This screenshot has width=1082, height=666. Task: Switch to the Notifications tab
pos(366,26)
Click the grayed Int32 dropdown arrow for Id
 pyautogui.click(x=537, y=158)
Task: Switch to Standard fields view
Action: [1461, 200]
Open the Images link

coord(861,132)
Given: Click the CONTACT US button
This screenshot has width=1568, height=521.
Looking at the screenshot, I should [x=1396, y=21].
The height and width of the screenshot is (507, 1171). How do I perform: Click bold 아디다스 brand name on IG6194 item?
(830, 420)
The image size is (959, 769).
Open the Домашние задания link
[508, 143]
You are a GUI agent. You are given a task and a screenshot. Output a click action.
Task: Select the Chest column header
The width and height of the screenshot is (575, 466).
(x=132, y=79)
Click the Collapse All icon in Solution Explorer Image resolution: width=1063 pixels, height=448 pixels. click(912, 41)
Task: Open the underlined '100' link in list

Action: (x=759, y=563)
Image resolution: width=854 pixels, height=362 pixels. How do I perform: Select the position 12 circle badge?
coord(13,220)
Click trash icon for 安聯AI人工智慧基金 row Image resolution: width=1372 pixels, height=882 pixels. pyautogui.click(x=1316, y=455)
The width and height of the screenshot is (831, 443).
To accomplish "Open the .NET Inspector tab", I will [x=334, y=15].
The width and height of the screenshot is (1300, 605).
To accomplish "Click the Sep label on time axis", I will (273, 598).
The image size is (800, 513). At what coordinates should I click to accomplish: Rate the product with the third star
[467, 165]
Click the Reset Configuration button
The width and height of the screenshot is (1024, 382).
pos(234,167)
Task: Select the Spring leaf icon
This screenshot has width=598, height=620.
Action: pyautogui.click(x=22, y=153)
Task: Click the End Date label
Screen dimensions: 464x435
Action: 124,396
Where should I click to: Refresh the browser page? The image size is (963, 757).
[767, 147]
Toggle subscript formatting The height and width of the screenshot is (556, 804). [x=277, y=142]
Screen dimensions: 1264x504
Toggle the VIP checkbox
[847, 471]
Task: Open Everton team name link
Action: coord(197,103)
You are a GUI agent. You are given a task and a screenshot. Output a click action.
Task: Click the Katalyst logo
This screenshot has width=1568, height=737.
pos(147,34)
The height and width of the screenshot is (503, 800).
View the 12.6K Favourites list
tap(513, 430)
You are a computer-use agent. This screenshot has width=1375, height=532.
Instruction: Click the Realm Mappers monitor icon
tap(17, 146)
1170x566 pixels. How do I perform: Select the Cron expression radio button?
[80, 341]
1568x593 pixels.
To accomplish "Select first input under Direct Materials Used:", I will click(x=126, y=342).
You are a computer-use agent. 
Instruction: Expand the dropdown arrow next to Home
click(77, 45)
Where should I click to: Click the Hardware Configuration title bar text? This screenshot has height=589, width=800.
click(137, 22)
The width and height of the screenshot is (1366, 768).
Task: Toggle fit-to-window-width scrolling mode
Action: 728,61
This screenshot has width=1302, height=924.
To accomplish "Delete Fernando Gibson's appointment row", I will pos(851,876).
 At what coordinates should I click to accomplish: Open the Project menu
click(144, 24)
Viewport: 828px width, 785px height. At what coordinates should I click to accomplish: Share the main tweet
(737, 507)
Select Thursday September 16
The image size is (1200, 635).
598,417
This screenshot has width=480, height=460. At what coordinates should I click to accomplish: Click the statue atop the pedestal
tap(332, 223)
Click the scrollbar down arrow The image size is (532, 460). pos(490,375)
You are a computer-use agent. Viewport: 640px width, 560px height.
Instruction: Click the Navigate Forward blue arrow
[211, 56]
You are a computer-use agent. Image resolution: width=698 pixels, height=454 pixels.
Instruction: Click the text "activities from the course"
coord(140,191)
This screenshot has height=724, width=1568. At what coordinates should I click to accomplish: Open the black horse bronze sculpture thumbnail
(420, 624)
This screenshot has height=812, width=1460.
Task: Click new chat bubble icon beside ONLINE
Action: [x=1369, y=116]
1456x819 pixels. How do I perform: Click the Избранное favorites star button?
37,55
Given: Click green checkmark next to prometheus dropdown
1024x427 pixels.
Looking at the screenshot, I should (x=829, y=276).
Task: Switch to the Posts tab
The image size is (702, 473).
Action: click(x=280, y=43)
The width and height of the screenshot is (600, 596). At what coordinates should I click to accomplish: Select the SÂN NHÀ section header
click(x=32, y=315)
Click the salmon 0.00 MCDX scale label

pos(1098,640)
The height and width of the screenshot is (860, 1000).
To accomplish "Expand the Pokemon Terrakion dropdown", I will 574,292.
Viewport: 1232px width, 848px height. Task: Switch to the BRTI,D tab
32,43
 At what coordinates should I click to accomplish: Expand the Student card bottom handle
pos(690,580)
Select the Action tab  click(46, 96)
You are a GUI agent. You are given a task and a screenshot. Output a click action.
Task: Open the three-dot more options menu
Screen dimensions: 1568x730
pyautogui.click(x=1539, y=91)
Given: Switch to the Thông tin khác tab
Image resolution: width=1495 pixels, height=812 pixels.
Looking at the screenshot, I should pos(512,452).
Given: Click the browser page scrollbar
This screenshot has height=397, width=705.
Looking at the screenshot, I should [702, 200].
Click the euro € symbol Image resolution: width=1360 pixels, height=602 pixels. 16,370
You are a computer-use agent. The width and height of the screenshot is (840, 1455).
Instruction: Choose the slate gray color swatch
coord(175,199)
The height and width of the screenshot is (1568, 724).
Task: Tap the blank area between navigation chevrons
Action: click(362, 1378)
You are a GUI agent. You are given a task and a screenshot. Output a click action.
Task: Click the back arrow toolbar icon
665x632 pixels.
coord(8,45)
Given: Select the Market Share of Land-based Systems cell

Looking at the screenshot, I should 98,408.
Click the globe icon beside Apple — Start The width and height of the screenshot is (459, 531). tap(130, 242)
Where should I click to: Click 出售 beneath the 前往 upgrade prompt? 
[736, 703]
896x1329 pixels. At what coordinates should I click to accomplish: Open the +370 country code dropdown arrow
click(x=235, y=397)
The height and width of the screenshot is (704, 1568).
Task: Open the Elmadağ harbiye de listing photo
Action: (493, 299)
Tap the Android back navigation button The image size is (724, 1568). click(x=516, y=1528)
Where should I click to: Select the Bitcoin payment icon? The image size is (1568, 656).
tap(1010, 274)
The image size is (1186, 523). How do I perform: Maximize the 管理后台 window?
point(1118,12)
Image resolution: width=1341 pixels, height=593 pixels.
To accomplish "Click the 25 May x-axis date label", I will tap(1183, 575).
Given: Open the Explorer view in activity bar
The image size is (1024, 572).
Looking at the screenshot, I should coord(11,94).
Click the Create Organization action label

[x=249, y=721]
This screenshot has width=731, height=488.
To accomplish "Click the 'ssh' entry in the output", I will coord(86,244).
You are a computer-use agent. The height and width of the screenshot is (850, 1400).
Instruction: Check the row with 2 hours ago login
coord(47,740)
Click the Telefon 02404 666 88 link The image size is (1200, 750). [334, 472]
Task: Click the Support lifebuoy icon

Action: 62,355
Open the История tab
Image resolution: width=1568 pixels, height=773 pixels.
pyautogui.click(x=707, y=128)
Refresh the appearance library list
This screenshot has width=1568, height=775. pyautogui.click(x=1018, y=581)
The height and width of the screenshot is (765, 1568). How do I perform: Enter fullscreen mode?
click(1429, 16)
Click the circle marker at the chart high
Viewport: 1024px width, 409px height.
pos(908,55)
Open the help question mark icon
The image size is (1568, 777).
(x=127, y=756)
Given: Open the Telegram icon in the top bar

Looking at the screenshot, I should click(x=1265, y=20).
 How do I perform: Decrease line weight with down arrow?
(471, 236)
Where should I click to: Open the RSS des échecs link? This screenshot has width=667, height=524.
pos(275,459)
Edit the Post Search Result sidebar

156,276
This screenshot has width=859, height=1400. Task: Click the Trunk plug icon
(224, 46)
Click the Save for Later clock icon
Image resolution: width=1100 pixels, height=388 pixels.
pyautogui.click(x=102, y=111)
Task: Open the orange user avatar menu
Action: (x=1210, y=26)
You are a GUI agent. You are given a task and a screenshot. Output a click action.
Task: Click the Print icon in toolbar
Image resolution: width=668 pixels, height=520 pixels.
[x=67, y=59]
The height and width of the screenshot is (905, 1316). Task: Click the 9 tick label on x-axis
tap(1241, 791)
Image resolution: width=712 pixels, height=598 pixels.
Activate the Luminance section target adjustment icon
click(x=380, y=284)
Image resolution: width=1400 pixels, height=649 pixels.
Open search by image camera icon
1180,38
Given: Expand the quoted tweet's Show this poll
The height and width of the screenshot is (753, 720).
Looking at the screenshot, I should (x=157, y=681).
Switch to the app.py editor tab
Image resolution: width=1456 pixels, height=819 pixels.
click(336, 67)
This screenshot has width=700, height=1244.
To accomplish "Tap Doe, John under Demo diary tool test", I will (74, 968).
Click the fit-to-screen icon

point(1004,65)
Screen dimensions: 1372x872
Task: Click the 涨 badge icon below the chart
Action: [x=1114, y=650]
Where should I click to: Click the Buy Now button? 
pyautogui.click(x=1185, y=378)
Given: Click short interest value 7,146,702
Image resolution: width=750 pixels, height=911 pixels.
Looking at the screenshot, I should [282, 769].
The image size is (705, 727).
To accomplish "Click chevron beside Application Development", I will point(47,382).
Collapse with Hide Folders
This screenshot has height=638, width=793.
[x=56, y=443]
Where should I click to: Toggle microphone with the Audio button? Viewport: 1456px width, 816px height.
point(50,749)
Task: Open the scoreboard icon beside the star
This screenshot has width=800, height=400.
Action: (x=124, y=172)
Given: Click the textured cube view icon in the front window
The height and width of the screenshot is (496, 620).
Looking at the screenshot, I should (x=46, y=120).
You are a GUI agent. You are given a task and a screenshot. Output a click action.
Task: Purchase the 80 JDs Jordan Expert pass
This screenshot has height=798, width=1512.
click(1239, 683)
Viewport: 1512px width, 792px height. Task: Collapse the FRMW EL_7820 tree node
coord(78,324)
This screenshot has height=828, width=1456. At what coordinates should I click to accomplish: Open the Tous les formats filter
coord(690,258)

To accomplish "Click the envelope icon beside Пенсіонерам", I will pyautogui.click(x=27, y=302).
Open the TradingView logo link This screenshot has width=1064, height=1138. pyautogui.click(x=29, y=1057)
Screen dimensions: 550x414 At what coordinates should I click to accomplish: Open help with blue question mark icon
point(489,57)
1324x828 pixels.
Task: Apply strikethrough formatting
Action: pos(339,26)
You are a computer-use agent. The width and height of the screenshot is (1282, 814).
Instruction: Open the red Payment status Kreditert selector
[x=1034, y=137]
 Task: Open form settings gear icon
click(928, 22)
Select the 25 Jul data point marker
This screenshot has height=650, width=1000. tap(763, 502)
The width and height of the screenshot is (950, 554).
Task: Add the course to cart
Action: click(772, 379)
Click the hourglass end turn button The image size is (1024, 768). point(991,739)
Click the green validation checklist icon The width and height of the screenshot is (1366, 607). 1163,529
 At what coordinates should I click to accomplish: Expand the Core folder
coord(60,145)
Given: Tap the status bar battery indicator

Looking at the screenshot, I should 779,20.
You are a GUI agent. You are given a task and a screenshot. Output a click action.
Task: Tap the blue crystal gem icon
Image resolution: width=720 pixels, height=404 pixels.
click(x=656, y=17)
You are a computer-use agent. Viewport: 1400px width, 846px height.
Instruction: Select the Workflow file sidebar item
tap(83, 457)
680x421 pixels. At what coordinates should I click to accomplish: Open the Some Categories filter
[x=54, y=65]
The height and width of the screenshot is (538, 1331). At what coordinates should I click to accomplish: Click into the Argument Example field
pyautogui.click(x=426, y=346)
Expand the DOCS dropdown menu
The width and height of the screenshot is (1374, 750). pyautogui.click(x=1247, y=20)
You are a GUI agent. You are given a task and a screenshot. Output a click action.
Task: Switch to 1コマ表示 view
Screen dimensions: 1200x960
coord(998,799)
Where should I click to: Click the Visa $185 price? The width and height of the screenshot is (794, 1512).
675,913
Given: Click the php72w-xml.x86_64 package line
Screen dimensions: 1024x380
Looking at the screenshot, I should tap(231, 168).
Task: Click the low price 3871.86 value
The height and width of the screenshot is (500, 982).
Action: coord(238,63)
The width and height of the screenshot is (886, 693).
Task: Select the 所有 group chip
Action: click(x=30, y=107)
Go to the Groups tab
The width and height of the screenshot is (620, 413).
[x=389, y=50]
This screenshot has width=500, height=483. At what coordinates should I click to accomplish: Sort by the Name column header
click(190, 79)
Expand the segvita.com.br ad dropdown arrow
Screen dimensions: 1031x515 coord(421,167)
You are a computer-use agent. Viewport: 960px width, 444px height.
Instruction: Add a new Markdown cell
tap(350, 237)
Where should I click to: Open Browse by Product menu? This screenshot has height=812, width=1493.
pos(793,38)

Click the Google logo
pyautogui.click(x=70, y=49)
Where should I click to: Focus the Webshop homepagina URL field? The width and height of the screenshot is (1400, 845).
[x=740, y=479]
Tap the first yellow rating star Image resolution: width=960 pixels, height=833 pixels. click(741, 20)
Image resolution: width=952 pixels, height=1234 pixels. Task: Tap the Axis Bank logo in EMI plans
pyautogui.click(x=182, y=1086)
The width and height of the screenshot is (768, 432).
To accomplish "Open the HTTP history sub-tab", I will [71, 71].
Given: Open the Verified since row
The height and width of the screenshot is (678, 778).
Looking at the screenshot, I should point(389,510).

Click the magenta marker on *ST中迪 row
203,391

• [PROBLEM TO WORK ON]
State how many lines in the entries above contain the word "green", giving only the number.

• [FULL SOLUTION]
2